Update: found a video about this https://www.coursera.org/learn/bayesian-methods-in-machine-learning/lecture/24u8X/log-derivative-trick


1 Answer 1


Great question, but I'm not sure a good answer exists (at this point in time). Indeed, this estimator (alternatively called the REINFORCE estimator, the score function estimator [SFE], and the likelihood ratio estimator) is known to have very high variance, which is a major problem in RL, as well as in other problems (e.g., differentiating through discrete latent variable models).

I think there are three reasons, intuitively, why it has very high variance.

  1. We use only values of $f$, never its derivative (which is usually unknown or non-existent). In other words, the estimator has no access to any information about how $f$ varies locally. Presumably, if we knew how our alteration was going to change $f$ infinitesimally, we could do better; i.e., exactly how our change in $\psi$ would affect $\theta$ (which we know probabilistically), and how perturbing $\theta$ would affect $f$. (We could then basically invoke the chain rule). Basically, we just don't have much information. Since we don't know how $f$ changes, we cannot build it into the estimator (and our estimator is of a gradient, i.e., something that is measuring how the function is supposed to be changing).

  2. The SFE is extremely general, requiring absolutely nothing from $f$ except the need to be able to evaluate it. I think it is intuitive that it must pay a price for such generality. This is unlike, e.g., the reparametrization trick, which requires certain properties from $f$ and/or $\theta$, but may have lower variance (e.g., see [1]).

  3. The SFE is unbiased. There are closely related methods that sacrifice this property for greatly reduced variance. I think it's intuitive that there is some bias-variance tradeoff for such estimators. Building off stochastic optimal control theory, it turns out it's possible to use control variate baselines to reduce the variance without introducing bias however (e.g., [2]).

▬▬▬

### THE TASKS:
(a) In the answer about the score function estimator, which method is said to require certain properties from $f$ and/or $\theta$ but may have lower variance?
(b) Switch "icon" to "button" in the rows, starting at the line that contains "How do I perform: Open the internal" and ending at the line that contains "Tap green arrow". Write out only those lines, with nothing else changed.

▬▬▬

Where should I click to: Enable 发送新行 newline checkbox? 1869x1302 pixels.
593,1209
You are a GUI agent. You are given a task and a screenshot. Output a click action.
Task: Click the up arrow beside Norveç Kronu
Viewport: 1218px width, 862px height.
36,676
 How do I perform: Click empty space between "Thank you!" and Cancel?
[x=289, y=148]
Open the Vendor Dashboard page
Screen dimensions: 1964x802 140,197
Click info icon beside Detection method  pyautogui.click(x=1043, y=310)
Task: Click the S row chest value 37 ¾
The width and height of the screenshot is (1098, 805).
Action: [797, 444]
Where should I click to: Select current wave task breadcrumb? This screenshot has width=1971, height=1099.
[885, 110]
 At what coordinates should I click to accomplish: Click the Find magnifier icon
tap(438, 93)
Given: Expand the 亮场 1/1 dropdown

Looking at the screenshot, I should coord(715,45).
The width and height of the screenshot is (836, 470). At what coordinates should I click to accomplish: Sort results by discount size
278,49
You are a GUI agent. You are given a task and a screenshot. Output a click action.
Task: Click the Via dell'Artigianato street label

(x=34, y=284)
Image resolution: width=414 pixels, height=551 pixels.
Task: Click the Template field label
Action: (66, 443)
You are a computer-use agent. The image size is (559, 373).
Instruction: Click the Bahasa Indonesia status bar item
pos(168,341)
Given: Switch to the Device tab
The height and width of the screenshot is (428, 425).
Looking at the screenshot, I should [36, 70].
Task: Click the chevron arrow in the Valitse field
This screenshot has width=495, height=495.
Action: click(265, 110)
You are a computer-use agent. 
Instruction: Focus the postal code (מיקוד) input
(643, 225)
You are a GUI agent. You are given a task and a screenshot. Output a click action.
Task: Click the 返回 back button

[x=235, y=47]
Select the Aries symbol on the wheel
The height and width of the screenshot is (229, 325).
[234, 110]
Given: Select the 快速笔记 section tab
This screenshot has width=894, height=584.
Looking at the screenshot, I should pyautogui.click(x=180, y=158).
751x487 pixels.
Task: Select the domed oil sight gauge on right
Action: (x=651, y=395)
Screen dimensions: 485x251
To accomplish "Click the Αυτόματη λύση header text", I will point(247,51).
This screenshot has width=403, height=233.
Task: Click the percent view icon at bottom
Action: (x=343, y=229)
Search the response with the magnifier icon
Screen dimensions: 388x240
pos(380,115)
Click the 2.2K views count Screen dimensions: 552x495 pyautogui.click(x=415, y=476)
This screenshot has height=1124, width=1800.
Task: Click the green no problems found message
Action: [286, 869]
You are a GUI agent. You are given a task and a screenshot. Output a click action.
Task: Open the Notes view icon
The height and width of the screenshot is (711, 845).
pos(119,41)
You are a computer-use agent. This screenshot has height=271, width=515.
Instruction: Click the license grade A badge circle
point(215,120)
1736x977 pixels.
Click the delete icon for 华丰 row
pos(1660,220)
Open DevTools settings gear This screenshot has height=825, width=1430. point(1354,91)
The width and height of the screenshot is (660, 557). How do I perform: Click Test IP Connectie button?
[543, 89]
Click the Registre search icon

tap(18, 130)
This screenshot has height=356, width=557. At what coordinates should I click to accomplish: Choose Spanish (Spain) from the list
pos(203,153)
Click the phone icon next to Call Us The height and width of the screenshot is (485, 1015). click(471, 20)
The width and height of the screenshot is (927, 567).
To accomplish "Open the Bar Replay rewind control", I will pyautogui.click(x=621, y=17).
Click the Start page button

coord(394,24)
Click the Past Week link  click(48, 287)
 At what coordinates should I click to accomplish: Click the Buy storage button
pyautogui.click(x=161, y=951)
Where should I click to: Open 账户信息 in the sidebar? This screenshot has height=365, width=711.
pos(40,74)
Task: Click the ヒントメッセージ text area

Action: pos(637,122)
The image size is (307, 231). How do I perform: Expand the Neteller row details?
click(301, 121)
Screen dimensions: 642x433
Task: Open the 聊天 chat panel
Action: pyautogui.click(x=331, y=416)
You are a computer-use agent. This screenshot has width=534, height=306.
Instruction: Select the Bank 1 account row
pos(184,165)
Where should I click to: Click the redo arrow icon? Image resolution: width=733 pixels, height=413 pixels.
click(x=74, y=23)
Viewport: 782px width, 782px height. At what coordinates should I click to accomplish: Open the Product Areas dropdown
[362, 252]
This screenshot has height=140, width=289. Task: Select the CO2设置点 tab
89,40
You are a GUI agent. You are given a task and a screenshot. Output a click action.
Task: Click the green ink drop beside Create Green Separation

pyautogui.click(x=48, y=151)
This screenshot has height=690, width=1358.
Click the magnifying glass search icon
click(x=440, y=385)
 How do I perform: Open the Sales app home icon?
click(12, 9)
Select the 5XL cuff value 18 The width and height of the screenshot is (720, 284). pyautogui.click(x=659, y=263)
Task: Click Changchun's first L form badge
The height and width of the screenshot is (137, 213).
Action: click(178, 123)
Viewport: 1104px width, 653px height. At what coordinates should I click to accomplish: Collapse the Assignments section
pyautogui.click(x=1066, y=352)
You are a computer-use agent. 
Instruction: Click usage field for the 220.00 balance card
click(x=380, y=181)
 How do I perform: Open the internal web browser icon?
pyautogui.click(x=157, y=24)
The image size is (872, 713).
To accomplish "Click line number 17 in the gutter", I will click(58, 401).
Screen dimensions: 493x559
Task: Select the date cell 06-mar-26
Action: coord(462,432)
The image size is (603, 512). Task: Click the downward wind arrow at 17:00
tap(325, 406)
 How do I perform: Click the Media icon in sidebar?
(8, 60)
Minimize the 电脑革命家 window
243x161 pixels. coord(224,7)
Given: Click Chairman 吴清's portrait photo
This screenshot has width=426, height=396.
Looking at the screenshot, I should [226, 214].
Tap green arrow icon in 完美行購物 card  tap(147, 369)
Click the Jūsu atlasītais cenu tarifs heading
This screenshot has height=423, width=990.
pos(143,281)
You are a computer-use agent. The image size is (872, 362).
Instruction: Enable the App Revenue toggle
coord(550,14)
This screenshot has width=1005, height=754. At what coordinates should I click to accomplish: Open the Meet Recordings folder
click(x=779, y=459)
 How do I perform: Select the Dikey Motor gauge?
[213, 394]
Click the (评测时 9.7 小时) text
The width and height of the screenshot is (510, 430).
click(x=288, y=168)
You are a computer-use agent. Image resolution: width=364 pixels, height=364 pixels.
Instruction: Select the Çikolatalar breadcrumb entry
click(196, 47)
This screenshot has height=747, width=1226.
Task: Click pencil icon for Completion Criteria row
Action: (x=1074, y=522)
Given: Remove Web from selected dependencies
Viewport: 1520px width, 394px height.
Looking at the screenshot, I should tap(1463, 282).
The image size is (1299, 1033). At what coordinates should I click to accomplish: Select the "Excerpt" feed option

▬▬▬

### RESULTS FOR THE EXERCISE:
(a) The reparametrization trick.

(b)
 How do I perform: Open the internal web browser button?
pyautogui.click(x=157, y=24)
The image size is (872, 713).
To accomplish "Click line number 17 in the gutter", I will click(58, 401).
Screen dimensions: 493x559
Task: Select the date cell 06-mar-26
Action: coord(462,432)
The image size is (603, 512). Task: Click the downward wind arrow at 17:00
tap(325, 406)
 How do I perform: Click the Media button in sidebar?
(8, 60)
Minimize the 电脑革命家 window
243x161 pixels. coord(224,7)
Given: Click Chairman 吴清's portrait photo
This screenshot has width=426, height=396.
Looking at the screenshot, I should [226, 214].
Tap green arrow button in 完美行購物 card  tap(147, 369)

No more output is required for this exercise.